Mainak Dhar, Joseph A. Dickinson, Mark A. Berg

Single-molecule and related experiments yield time series of an observable as it fluctuates due to thermal motion. In such data, it can be difficult to distinguish fluctuating signal from fluctuating noise. We present a method of separating signal from noise using nonlinear-correlation functions. The method is fully nonparametric: No a priori model for the system is required, no knowledge of whether the system is continuous or discrete is needed, the number of states is not fixed, and the system can be Markovian or not. The noise-corrected, nonlinear-correlation functions can be converted to the system’s Green’s function; the noise-corrected moments yield the system’s equilibrium-probability distribution. As a demonstration, we analyze synthetic data from a three-state system. The correlation method is compared to another fully nonparametric approach—time binning to remove noise, and histogramming to obtain the distribution. The correlation method has substantially better resolution in time and in state space.
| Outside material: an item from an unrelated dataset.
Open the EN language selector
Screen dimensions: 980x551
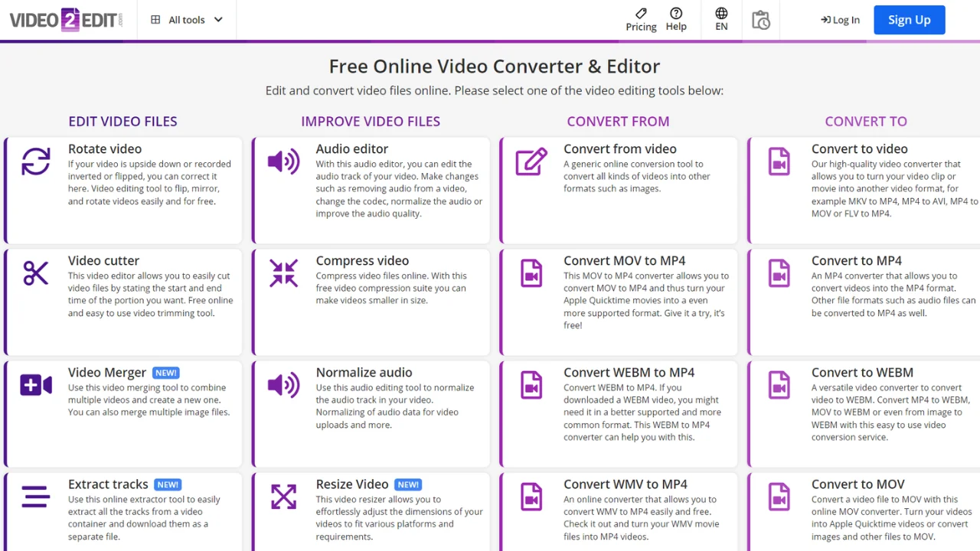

We develop formulas for the limits on data quality needed for signal recovery from time series and test them on datasets of varying size and signal-to-noise ratio. The formulas show that the signal-to-noise ratio needs to be on the order of or greater than one-half before convergence scales at a practical rate. With experimental benchmark data, the positions and populations of the states and their exchange rates are recovered with an accuracy similar to parametric methods. The methods demonstrated here are essential components in building a complete analysis of time series using only high-order correlation functions.